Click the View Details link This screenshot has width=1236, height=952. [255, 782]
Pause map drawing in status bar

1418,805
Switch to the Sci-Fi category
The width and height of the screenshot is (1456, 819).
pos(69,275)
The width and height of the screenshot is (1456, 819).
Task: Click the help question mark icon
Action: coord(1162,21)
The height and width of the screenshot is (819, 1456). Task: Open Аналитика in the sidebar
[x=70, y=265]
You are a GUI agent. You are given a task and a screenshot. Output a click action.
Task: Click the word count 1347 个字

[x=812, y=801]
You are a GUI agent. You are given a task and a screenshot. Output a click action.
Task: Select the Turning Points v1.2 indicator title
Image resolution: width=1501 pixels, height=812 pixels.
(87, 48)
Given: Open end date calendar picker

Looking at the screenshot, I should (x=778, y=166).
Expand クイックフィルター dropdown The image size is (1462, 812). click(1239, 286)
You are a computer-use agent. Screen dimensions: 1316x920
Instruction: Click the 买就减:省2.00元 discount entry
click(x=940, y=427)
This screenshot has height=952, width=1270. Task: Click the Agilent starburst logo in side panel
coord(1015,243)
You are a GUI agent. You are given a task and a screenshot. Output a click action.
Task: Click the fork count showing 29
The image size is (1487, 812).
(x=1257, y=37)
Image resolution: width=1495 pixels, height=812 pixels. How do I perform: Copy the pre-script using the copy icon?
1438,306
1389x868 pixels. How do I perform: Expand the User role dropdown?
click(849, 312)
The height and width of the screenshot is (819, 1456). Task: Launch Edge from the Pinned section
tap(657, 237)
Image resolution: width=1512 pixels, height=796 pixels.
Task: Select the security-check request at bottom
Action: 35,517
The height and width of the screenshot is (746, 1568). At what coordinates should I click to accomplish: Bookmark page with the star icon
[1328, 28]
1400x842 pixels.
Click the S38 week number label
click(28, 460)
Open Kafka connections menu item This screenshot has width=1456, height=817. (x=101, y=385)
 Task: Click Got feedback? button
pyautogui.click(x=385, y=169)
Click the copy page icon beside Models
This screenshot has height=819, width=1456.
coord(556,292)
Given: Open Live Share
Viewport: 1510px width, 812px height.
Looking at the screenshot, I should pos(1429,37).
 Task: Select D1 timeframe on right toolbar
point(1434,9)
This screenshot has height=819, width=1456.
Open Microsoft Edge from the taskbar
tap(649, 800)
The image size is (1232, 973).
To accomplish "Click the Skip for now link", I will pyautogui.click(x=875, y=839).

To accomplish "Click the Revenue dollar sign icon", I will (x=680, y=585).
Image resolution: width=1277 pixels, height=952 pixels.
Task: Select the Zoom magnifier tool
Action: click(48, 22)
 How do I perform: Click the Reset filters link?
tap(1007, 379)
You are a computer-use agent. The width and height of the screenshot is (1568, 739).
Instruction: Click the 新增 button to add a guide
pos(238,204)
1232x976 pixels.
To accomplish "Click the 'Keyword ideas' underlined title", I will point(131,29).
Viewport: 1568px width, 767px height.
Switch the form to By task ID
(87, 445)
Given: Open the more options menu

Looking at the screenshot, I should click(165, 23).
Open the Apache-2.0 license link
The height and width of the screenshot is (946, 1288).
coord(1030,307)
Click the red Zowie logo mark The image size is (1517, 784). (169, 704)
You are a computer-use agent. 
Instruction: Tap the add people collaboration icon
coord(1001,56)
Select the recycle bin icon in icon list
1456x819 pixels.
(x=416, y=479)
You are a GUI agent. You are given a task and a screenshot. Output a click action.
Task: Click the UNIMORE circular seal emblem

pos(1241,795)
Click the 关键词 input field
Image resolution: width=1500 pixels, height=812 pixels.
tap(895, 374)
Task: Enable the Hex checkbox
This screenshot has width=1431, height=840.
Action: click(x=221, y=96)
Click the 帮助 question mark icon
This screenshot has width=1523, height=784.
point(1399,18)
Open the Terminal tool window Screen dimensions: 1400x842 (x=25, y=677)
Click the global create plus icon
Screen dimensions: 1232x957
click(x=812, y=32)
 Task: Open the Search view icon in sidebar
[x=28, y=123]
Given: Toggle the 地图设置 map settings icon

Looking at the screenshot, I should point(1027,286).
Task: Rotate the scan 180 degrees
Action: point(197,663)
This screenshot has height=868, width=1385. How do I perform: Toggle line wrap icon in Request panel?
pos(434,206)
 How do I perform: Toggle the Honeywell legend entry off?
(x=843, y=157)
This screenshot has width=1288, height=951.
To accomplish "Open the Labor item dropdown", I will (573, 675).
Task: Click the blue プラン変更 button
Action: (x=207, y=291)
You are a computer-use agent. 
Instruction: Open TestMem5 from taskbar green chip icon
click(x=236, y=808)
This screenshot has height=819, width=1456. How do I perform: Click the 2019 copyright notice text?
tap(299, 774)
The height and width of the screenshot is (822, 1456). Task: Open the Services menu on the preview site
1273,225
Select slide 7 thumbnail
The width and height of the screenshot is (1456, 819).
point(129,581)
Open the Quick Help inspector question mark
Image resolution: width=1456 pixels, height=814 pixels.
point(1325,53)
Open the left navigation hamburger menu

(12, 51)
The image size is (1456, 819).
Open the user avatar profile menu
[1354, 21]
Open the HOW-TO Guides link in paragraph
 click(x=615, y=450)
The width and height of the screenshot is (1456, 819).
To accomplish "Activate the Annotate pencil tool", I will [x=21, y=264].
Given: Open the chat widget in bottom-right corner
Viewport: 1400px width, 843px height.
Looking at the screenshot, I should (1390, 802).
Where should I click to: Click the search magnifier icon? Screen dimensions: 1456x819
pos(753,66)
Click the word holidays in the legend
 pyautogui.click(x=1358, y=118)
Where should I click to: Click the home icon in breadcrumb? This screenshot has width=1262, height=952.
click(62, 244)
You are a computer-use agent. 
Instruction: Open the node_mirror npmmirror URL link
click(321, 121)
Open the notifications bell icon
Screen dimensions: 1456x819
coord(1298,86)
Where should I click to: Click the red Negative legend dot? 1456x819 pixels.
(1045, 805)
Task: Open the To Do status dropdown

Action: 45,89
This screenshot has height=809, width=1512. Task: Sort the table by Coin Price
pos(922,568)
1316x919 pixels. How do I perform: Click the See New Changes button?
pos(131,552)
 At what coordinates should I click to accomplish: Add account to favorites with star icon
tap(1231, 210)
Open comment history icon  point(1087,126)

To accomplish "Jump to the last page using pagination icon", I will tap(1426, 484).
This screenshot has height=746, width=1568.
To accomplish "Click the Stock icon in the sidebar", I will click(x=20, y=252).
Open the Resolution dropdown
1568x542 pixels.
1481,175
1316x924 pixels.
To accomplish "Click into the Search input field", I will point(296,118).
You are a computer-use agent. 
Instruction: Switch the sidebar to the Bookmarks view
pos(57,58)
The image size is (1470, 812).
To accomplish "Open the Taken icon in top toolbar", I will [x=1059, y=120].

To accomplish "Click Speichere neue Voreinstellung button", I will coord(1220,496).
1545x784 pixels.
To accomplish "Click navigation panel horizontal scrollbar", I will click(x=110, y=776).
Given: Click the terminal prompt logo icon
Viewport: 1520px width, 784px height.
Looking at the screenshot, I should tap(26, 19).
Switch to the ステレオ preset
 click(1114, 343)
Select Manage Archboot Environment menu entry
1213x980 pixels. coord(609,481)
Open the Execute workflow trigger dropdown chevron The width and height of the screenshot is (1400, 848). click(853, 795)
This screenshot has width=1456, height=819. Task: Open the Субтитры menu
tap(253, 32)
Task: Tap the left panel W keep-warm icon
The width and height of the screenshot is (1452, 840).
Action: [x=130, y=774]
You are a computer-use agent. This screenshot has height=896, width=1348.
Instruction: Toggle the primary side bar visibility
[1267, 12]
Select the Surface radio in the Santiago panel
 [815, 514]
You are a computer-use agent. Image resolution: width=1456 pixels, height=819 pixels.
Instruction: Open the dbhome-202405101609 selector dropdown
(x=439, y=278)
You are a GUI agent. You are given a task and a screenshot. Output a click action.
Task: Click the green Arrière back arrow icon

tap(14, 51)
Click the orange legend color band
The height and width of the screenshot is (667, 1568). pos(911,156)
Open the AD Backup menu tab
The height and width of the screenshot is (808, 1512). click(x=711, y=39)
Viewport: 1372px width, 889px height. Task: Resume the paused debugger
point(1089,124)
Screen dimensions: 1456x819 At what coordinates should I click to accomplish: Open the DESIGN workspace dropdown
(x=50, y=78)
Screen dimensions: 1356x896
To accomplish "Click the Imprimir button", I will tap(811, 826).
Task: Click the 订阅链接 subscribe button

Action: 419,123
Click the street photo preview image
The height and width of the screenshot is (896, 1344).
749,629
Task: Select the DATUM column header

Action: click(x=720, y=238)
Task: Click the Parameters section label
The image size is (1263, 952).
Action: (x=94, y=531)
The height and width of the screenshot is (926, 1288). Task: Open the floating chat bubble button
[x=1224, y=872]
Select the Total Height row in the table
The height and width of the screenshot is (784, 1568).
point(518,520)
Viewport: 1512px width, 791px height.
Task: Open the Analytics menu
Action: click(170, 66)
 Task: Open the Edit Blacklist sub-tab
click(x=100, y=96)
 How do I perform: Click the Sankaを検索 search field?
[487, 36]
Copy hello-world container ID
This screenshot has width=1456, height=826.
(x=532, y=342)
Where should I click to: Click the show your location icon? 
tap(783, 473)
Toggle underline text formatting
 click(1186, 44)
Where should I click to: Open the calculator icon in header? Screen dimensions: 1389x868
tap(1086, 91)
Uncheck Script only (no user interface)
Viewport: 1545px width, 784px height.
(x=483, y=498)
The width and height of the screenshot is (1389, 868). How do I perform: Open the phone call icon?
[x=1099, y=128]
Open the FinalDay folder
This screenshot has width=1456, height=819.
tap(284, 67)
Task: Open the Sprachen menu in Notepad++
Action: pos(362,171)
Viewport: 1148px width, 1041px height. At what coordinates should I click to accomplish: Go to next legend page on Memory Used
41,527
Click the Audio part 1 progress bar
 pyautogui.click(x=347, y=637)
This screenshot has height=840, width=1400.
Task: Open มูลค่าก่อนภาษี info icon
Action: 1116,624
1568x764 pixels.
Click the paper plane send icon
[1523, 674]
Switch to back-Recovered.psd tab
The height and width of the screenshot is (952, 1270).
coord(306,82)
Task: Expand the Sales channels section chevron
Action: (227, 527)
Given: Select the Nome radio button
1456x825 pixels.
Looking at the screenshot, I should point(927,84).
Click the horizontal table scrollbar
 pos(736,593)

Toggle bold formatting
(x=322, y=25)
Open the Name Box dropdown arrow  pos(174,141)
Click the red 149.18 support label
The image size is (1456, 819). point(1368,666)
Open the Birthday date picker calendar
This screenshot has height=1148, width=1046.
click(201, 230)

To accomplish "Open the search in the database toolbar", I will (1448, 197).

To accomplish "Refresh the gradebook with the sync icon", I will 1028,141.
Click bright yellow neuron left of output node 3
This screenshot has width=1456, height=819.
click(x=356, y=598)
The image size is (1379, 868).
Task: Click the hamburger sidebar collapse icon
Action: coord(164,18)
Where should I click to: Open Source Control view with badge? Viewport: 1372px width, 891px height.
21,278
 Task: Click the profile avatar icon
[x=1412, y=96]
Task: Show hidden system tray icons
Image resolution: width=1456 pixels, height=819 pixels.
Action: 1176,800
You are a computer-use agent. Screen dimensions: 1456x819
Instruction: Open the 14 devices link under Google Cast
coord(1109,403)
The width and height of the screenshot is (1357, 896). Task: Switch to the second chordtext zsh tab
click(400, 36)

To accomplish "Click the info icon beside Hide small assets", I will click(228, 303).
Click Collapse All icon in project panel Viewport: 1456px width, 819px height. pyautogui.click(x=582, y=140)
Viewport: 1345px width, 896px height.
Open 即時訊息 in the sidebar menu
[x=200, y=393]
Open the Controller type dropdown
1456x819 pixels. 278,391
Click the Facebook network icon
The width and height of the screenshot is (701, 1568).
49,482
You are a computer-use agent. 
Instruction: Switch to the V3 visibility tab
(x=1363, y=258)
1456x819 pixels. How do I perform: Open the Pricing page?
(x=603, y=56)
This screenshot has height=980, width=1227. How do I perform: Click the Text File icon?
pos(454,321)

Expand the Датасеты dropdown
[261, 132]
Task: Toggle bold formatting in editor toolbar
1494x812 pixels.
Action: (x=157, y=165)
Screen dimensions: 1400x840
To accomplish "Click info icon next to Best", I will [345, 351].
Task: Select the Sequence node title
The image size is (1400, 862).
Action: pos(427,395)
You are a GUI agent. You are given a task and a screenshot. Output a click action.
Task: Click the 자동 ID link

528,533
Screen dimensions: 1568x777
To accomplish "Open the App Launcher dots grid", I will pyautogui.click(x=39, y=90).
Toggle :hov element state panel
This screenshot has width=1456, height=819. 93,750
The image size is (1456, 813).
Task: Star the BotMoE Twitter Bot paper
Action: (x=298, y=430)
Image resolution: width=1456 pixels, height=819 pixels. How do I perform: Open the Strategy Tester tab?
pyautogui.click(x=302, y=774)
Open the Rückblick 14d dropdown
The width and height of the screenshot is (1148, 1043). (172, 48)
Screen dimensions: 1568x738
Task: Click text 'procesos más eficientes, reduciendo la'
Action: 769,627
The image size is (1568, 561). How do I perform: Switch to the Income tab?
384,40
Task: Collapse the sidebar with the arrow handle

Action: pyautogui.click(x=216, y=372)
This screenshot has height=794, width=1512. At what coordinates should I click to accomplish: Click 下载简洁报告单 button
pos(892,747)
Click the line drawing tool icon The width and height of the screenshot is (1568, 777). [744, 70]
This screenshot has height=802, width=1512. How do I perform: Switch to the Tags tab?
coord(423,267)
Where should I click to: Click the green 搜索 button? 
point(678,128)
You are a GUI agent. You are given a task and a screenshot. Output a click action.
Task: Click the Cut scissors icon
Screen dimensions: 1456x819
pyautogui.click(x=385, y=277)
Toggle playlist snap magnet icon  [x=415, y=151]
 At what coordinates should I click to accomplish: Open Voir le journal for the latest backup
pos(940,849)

## What needs to be done
Please reproduce the lines from the line with "Open comment history" to the line with "You are a computer-use agent. Image", both ends included, exactly as they appear above.

## Result
Open comment history icon  point(1087,126)

To accomplish "Jump to the last page using pagination icon", I will tap(1426, 484).
This screenshot has height=746, width=1568.
To accomplish "Click the Stock icon in the sidebar", I will click(x=20, y=252).
Open the Resolution dropdown
1568x542 pixels.
1481,175
1316x924 pixels.
To accomplish "Click into the Search input field", I will point(296,118).
You are a computer-use agent. 
Instruction: Switch the sidebar to the Bookmarks view
pos(57,58)
The image size is (1470, 812).
To accomplish "Open the Taken icon in top toolbar", I will [x=1059, y=120].

To accomplish "Click Speichere neue Voreinstellung button", I will coord(1220,496).
1545x784 pixels.
To accomplish "Click navigation panel horizontal scrollbar", I will click(x=110, y=776).
Given: Click the terminal prompt logo icon
Viewport: 1520px width, 784px height.
Looking at the screenshot, I should tap(26, 19).
Switch to the ステレオ preset
 click(1114, 343)
Select Manage Archboot Environment menu entry
1213x980 pixels. coord(609,481)
Open the Execute workflow trigger dropdown chevron The width and height of the screenshot is (1400, 848). click(853, 795)
This screenshot has width=1456, height=819. Task: Open the Субтитры menu
tap(253, 32)
Task: Tap the left panel W keep-warm icon
The width and height of the screenshot is (1452, 840).
Action: [x=130, y=774]
You are a computer-use agent. This screenshot has height=896, width=1348.
Instruction: Toggle the primary side bar visibility
[1267, 12]
Select the Surface radio in the Santiago panel
 [815, 514]
You are a computer-use agent. Image resolution: width=1456 pixels, height=819 pixels.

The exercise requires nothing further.